Your goal:
Please copy the following data exactly as it appears, line for line.
###
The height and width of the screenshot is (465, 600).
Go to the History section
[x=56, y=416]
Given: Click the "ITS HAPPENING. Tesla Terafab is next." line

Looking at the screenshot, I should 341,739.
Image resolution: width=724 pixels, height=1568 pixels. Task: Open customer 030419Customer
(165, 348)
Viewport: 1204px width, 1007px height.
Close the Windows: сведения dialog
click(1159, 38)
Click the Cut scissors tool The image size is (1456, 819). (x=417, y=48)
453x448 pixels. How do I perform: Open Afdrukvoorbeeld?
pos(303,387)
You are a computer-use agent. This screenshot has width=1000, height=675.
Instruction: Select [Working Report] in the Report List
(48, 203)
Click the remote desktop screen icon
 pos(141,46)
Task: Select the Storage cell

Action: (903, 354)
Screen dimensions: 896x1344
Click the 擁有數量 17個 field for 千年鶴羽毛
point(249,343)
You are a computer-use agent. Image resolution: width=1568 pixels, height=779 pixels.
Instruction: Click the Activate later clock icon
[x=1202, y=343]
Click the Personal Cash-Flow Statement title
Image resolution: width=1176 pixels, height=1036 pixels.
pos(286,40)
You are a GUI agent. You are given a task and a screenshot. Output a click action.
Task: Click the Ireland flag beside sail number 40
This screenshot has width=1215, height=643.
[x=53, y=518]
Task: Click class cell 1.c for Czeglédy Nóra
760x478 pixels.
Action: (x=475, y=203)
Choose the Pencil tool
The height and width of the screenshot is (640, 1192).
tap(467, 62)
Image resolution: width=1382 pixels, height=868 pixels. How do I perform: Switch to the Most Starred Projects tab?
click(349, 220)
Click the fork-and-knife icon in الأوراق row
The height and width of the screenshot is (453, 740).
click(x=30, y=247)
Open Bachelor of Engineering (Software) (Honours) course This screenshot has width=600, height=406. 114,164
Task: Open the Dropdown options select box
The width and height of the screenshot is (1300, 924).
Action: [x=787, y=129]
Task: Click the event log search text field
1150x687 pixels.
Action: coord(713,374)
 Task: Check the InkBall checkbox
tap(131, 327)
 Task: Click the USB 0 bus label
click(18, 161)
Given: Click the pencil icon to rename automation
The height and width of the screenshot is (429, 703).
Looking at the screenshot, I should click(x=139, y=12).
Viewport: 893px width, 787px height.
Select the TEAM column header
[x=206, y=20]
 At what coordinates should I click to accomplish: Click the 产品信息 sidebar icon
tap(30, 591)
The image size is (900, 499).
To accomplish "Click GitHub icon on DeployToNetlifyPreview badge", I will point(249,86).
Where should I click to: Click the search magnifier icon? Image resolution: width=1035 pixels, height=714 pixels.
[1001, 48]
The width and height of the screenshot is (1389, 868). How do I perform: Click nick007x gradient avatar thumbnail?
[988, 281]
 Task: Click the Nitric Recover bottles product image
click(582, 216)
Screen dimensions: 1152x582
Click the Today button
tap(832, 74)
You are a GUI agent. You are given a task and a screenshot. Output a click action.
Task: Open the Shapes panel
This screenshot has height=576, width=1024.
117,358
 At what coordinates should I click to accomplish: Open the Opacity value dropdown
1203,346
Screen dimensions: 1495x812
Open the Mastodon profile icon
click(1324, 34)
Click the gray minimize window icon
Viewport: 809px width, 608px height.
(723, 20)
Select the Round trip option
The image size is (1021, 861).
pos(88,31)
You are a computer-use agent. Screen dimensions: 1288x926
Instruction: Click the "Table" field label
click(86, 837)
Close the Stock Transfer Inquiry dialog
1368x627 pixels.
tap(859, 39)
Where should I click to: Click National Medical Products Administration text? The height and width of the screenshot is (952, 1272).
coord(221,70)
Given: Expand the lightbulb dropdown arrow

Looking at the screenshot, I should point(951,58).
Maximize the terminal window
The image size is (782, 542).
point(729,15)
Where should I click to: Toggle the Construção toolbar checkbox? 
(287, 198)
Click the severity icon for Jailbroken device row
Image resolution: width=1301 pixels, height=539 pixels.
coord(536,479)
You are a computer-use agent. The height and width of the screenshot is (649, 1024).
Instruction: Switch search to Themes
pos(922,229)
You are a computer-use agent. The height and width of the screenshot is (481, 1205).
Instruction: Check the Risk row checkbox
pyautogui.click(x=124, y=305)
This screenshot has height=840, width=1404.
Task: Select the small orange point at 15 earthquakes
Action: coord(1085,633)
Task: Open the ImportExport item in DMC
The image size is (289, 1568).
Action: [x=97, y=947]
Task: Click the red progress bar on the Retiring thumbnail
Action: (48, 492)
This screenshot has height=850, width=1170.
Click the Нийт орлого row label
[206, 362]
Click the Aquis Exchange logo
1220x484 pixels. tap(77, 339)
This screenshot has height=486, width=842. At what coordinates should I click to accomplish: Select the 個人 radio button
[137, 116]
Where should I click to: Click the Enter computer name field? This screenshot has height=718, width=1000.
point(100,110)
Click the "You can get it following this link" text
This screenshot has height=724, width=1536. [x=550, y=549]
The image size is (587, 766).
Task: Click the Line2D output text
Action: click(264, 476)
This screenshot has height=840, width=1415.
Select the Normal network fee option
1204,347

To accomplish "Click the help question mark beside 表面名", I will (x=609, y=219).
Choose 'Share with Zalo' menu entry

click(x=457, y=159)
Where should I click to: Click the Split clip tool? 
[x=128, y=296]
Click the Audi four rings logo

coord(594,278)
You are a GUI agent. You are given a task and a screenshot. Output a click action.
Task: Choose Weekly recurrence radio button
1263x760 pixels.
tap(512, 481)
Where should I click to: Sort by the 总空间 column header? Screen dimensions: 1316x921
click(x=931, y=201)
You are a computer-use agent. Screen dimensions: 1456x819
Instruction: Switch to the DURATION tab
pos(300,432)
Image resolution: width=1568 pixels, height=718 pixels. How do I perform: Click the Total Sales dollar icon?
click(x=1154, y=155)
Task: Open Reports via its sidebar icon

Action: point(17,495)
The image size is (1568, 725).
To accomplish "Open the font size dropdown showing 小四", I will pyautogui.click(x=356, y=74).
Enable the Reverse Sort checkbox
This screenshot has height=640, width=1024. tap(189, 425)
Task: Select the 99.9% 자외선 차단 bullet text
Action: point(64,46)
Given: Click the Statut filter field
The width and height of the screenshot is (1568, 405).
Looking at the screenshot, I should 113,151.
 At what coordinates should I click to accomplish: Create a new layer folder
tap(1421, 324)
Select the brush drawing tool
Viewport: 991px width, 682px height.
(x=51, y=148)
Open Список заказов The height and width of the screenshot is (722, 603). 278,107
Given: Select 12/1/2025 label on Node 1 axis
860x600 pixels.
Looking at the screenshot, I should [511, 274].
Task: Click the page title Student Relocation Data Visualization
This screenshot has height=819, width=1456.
###
Reply:
The height and width of the screenshot is (465, 600).
Go to the History section
[x=56, y=416]
Given: Click the "ITS HAPPENING. Tesla Terafab is next." line

Looking at the screenshot, I should 341,739.
Image resolution: width=724 pixels, height=1568 pixels. Task: Open customer 030419Customer
(165, 348)
Viewport: 1204px width, 1007px height.
Close the Windows: сведения dialog
click(1159, 38)
Click the Cut scissors tool The image size is (1456, 819). (x=417, y=48)
453x448 pixels. How do I perform: Open Afdrukvoorbeeld?
pos(303,387)
You are a computer-use agent. This screenshot has width=1000, height=675.
Instruction: Select [Working Report] in the Report List
(48, 203)
Click the remote desktop screen icon
 pos(141,46)
Task: Select the Storage cell

Action: (903, 354)
Screen dimensions: 896x1344
Click the 擁有數量 17個 field for 千年鶴羽毛
point(249,343)
You are a computer-use agent. Image resolution: width=1568 pixels, height=779 pixels.
Instruction: Click the Activate later clock icon
[x=1202, y=343]
Click the Personal Cash-Flow Statement title
Image resolution: width=1176 pixels, height=1036 pixels.
pos(286,40)
You are a GUI agent. You are given a task and a screenshot. Output a click action.
Task: Click the Ireland flag beside sail number 40
This screenshot has width=1215, height=643.
[x=53, y=518]
Task: Click class cell 1.c for Czeglédy Nóra
760x478 pixels.
Action: (x=475, y=203)
Choose the Pencil tool
The height and width of the screenshot is (640, 1192).
tap(467, 62)
Image resolution: width=1382 pixels, height=868 pixels. How do I perform: Switch to the Most Starred Projects tab?
click(349, 220)
Click the fork-and-knife icon in الأوراق row
The height and width of the screenshot is (453, 740).
click(x=30, y=247)
Open Bachelor of Engineering (Software) (Honours) course This screenshot has width=600, height=406. 114,164
Task: Open the Dropdown options select box
The width and height of the screenshot is (1300, 924).
Action: [x=787, y=129]
Task: Click the event log search text field
1150x687 pixels.
Action: coord(713,374)
 Task: Check the InkBall checkbox
tap(131, 327)
 Task: Click the USB 0 bus label
click(18, 161)
Given: Click the pencil icon to rename automation
The height and width of the screenshot is (429, 703).
Looking at the screenshot, I should click(x=139, y=12).
Viewport: 893px width, 787px height.
Select the TEAM column header
[x=206, y=20]
 At what coordinates should I click to accomplish: Click the 产品信息 sidebar icon
tap(30, 591)
The image size is (900, 499).
To accomplish "Click GitHub icon on DeployToNetlifyPreview badge", I will point(249,86).
Where should I click to: Click the search magnifier icon? Image resolution: width=1035 pixels, height=714 pixels.
[1001, 48]
The width and height of the screenshot is (1389, 868). How do I perform: Click nick007x gradient avatar thumbnail?
[988, 281]
 Task: Click the Nitric Recover bottles product image
click(582, 216)
Screen dimensions: 1152x582
Click the Today button
tap(832, 74)
You are a GUI agent. You are given a task and a screenshot. Output a click action.
Task: Open the Shapes panel
This screenshot has height=576, width=1024.
117,358
 At what coordinates should I click to accomplish: Open the Opacity value dropdown
1203,346
Screen dimensions: 1495x812
Open the Mastodon profile icon
click(1324, 34)
Click the gray minimize window icon
Viewport: 809px width, 608px height.
(723, 20)
Select the Round trip option
The image size is (1021, 861).
pos(88,31)
You are a computer-use agent. Screen dimensions: 1288x926
Instruction: Click the "Table" field label
click(86, 837)
Close the Stock Transfer Inquiry dialog
1368x627 pixels.
tap(859, 39)
Where should I click to: Click National Medical Products Administration text? The height and width of the screenshot is (952, 1272).
coord(221,70)
Given: Expand the lightbulb dropdown arrow

Looking at the screenshot, I should point(951,58).
Maximize the terminal window
The image size is (782, 542).
point(729,15)
Where should I click to: Toggle the Construção toolbar checkbox? 
(287, 198)
Click the severity icon for Jailbroken device row
Image resolution: width=1301 pixels, height=539 pixels.
coord(536,479)
You are a computer-use agent. The height and width of the screenshot is (649, 1024).
Instruction: Switch search to Themes
pos(922,229)
You are a computer-use agent. The height and width of the screenshot is (481, 1205).
Instruction: Check the Risk row checkbox
pyautogui.click(x=124, y=305)
This screenshot has height=840, width=1404.
Task: Select the small orange point at 15 earthquakes
Action: coord(1085,633)
Task: Open the ImportExport item in DMC
The image size is (289, 1568).
Action: [x=97, y=947]
Task: Click the red progress bar on the Retiring thumbnail
Action: (48, 492)
This screenshot has height=850, width=1170.
Click the Нийт орлого row label
[206, 362]
Click the Aquis Exchange logo
1220x484 pixels. tap(77, 339)
This screenshot has height=486, width=842. At what coordinates should I click to accomplish: Select the 個人 radio button
[137, 116]
Where should I click to: Click the Enter computer name field? This screenshot has height=718, width=1000.
point(100,110)
Click the "You can get it following this link" text
This screenshot has height=724, width=1536. [x=550, y=549]
The image size is (587, 766).
Task: Click the Line2D output text
Action: click(264, 476)
This screenshot has height=840, width=1415.
Select the Normal network fee option
1204,347

To accomplish "Click the help question mark beside 表面名", I will (x=609, y=219).
Choose 'Share with Zalo' menu entry

click(x=457, y=159)
Where should I click to: Click the Split clip tool? 
[x=128, y=296]
Click the Audi four rings logo

coord(594,278)
You are a GUI agent. You are given a task and a screenshot. Output a click action.
Task: Choose Weekly recurrence radio button
1263x760 pixels.
tap(512, 481)
Where should I click to: Sort by the 总空间 column header? Screen dimensions: 1316x921
click(x=931, y=201)
You are a computer-use agent. Screen dimensions: 1456x819
Instruction: Switch to the DURATION tab
pos(300,432)
Image resolution: width=1568 pixels, height=718 pixels. How do I perform: Click the Total Sales dollar icon?
click(x=1154, y=155)
Task: Open Reports via its sidebar icon

Action: point(17,495)
The image size is (1568, 725).
To accomplish "Open the font size dropdown showing 小四", I will pyautogui.click(x=356, y=74).
Enable the Reverse Sort checkbox
This screenshot has height=640, width=1024. tap(189, 425)
Task: Select the 99.9% 자외선 차단 bullet text
Action: point(64,46)
Given: Click the Statut filter field
The width and height of the screenshot is (1568, 405).
Looking at the screenshot, I should 113,151.
 At what coordinates should I click to accomplish: Create a new layer folder
tap(1421, 324)
Select the brush drawing tool
Viewport: 991px width, 682px height.
(x=51, y=148)
Open Список заказов The height and width of the screenshot is (722, 603). 278,107
Given: Select 12/1/2025 label on Node 1 axis
860x600 pixels.
Looking at the screenshot, I should [511, 274].
Task: Click the page title Student Relocation Data Visualization
This screenshot has height=819, width=1456.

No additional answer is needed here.